WASHINGTON (JTA) – The U.S. House of Representatives overwhelmingly agreed to condemn a U.N. Security Council anti-settlements resolution and the Obama administration for allowing it through.
The resolution, which passed Thursday evening by a vote of 342-80, said the Security Council vote last month “undermined the long-standing position of the United States to oppose and veto United Nations Security Council resolutions that seek to impose solutions to final status issues.”
The U.S. abstained, refraining from exercising its veto and allowing the Security Council resolution to pass 14-0. U.S. officials said then that they could not endorse the resolution because of the inherent anti-Israel bias of the United Nations, but did not want to veto it because they agreed with its premise that Israeli settlement construction was illegal and an obstruction to advancing peace.
Reps. Ed Royce, R-Calif., the chairman of the House Foreign Affairs Committee, and Eliot Engel, D-N.Y., the committee’s senior Democrat, sponsored the measure.
Engel had joined another Democrat, Rep. David Price of North Carolina, in seeking to amend the resolution. Price’s altered text emphasized advancing a two-state solution to the Israeli-Palestinian conflict, although it also endorsed a policy of vetoing unfair Security Council resolutions. It refrained from criticizing the Obama administration. The House Rules Committee on Wednesday rejected Price’s amendment.

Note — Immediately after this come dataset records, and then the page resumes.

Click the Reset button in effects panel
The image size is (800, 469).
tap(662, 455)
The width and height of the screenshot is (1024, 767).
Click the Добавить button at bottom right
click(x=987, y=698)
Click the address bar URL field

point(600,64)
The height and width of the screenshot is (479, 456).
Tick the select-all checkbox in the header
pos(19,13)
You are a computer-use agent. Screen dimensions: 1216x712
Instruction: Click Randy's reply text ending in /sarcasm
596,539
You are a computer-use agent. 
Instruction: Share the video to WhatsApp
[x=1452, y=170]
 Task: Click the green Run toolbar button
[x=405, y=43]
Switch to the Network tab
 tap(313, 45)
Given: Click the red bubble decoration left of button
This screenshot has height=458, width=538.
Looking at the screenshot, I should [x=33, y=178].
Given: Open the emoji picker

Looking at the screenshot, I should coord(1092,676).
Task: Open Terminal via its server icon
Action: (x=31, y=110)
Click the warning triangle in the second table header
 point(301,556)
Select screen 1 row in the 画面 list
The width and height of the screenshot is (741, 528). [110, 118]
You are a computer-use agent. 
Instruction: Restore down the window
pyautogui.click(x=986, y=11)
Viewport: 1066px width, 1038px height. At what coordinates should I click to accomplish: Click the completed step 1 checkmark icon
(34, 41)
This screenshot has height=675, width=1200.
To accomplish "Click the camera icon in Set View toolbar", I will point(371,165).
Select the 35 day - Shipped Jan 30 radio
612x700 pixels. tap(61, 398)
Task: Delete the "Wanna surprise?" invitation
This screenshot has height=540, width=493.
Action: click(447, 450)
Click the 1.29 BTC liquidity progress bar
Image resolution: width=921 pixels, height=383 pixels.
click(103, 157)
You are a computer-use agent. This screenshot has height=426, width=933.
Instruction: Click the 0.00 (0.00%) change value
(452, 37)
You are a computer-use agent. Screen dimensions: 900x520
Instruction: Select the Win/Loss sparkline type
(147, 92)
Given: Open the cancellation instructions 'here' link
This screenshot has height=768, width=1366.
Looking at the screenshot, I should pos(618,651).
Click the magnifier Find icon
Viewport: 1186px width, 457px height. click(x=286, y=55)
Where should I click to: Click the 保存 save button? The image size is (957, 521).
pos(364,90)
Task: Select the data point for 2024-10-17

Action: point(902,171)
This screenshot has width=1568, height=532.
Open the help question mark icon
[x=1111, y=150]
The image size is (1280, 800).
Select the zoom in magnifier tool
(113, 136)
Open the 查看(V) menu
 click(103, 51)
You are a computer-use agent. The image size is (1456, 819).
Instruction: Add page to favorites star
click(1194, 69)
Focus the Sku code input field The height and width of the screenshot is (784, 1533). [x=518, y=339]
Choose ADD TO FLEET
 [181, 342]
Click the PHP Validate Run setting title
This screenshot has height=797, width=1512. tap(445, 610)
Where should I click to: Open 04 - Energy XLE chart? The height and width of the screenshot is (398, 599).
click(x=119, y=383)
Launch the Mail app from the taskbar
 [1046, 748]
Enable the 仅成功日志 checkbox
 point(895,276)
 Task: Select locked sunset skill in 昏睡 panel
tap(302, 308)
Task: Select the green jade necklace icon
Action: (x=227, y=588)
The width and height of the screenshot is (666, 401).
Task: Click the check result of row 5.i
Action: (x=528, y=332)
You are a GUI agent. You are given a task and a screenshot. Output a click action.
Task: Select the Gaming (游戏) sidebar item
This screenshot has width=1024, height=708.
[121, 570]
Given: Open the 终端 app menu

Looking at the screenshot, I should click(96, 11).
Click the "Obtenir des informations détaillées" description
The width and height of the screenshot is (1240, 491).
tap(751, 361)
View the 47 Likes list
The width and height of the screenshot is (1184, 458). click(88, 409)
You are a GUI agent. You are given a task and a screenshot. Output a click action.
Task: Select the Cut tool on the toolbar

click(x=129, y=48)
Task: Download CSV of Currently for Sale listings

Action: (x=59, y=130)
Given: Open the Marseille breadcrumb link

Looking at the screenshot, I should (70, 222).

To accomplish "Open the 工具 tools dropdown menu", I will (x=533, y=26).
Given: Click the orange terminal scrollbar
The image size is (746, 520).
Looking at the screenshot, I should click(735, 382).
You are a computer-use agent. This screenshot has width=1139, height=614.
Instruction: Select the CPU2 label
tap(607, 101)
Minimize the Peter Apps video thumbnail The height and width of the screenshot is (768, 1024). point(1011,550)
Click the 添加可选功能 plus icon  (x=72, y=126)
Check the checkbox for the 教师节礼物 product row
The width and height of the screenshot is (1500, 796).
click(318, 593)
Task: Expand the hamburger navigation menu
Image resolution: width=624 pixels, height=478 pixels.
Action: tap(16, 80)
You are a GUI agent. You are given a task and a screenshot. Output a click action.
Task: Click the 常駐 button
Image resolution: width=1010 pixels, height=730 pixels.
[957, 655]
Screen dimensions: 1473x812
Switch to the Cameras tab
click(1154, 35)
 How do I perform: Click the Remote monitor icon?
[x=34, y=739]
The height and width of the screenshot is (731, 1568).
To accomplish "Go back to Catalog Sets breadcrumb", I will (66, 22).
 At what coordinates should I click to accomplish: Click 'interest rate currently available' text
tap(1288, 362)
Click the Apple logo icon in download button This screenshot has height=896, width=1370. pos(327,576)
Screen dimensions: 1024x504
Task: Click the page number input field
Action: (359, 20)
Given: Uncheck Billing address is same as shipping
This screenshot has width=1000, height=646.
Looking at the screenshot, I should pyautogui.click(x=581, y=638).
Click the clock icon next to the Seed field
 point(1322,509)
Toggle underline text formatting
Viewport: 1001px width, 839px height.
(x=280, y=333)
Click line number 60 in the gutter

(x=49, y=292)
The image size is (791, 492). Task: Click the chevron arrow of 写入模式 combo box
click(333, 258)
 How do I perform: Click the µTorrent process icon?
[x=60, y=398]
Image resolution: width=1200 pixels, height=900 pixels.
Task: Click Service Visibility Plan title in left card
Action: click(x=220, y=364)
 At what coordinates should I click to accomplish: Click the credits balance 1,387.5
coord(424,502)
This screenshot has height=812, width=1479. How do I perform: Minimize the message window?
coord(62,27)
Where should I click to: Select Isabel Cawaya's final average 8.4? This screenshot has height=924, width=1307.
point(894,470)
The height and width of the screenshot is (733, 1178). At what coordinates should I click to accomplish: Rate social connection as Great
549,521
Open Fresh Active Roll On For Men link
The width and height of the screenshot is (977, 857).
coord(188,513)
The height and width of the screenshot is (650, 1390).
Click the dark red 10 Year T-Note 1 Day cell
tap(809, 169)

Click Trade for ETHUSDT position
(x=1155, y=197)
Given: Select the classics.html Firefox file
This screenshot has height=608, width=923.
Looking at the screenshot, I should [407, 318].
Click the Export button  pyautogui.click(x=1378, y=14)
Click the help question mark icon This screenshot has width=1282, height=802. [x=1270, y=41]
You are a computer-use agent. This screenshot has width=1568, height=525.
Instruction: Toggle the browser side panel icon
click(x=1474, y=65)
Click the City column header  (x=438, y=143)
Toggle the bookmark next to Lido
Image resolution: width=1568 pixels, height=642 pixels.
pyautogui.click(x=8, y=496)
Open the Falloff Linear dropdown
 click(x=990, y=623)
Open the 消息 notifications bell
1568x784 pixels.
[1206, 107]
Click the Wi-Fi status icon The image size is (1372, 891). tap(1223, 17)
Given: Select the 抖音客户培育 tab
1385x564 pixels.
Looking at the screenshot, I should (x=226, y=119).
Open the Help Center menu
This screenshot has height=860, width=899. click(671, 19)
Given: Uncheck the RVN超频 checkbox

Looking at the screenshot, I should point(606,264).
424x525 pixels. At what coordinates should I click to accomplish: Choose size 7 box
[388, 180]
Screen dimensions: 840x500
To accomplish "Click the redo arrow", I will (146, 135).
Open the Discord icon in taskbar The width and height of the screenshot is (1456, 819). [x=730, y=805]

Royce in debate during the vote Thursday noted his resolution also favored the two-state solution, and said he would work with Price to advance that policy this congressional session. But he said it was important in the near term to warn President Barack Obama in his final days in office not to take any further dramatic Israel-related actions, and opposed removing language critical of the Obama administration. Engel urged other Democrats to back the unamended resolution, while Price urged lawmakers to oppose it.
In the end, 109 Democrats backed the resolution and 76 opposed it. Just four Republicans opposed the resolution; a small contingent of Republicans led by Rep. Steve King, R-Iowa, opposed including language favoring two states.
The American Israel Public Affairs Committee backed the Royce-Engel resolution. J Street backed Price’s version, which he said he would introduce as a separate resolution.